> THE REQUEST: Arrange the stretch of data from the line containing "Viewport: 1006px width, 408px" through the end of the data as a numbered list, leaving out blank lines.

————————

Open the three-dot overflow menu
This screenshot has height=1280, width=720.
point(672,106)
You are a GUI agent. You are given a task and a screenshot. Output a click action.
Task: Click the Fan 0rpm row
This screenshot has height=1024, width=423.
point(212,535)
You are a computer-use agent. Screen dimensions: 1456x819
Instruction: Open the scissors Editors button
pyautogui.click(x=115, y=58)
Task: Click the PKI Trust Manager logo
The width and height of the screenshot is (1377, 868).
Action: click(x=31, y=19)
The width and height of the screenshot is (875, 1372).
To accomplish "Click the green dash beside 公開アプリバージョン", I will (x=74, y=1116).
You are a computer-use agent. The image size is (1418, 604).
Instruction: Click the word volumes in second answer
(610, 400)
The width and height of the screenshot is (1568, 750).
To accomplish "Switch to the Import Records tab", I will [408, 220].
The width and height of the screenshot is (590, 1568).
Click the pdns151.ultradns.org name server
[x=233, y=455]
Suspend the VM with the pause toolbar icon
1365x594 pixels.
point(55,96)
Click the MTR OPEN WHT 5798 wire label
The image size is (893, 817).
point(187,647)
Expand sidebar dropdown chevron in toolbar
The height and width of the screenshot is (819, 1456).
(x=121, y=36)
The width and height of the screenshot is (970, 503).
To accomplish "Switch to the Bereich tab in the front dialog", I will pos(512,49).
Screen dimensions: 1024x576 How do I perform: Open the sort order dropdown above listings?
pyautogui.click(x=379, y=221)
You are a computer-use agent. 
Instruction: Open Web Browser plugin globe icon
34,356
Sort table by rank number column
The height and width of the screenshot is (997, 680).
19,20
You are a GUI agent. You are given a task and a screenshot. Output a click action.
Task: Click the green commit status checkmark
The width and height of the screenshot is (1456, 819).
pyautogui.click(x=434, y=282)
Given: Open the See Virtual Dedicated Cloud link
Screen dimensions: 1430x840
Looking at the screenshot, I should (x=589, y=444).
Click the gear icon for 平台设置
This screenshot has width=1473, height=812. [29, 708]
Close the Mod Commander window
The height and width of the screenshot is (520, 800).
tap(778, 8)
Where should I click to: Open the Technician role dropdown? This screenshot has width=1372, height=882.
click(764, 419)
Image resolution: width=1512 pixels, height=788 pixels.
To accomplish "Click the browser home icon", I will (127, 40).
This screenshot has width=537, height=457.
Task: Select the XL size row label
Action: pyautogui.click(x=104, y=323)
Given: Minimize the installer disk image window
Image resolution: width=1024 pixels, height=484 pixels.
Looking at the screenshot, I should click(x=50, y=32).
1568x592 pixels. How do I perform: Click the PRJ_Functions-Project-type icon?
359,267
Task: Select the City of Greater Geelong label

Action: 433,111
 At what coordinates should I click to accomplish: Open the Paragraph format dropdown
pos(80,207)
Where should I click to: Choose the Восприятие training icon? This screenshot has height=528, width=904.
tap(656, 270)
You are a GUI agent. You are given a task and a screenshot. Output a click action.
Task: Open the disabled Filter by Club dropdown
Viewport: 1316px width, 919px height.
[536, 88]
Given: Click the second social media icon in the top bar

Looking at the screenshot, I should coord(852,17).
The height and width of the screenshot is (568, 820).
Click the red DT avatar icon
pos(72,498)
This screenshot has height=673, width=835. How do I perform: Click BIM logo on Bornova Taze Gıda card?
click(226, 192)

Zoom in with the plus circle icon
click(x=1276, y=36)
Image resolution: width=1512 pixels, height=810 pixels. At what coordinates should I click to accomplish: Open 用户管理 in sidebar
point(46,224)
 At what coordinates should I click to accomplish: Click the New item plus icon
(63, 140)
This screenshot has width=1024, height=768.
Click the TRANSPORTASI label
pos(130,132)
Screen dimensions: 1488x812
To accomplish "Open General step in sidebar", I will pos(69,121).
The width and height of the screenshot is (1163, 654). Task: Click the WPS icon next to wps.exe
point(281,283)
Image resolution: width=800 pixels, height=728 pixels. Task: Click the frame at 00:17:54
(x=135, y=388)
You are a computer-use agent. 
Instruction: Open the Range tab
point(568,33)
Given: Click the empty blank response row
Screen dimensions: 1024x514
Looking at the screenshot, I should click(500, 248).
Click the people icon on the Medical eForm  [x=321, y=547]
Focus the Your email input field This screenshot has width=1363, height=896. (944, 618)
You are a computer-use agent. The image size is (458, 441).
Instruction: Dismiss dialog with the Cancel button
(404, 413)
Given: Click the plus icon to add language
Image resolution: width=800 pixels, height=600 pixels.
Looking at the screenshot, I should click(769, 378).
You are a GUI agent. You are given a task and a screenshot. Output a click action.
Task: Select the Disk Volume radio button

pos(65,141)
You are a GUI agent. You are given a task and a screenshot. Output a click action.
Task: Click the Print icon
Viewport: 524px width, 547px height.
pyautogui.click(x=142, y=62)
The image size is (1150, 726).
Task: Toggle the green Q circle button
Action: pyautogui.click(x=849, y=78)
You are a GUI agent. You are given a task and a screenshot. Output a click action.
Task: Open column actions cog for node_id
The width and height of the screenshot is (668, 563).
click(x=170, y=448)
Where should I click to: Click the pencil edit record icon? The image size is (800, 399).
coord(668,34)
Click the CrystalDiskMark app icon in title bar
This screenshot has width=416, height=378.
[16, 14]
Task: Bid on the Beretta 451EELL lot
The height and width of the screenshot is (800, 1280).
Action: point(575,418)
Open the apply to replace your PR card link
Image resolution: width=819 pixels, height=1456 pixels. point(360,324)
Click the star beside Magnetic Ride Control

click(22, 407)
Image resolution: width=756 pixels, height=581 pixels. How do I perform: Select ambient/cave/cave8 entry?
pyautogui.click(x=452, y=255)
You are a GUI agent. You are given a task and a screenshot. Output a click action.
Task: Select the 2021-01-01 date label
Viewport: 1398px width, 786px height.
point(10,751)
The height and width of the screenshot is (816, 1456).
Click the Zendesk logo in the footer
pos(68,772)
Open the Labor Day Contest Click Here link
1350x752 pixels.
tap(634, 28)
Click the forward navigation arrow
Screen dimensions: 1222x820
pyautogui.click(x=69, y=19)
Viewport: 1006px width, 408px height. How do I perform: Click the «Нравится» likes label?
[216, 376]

————————

> THE REPLY:
1. Viewport: 1006px width, 408px height. How do I perform: Click the «Нравится» likes label?
2. [216, 376]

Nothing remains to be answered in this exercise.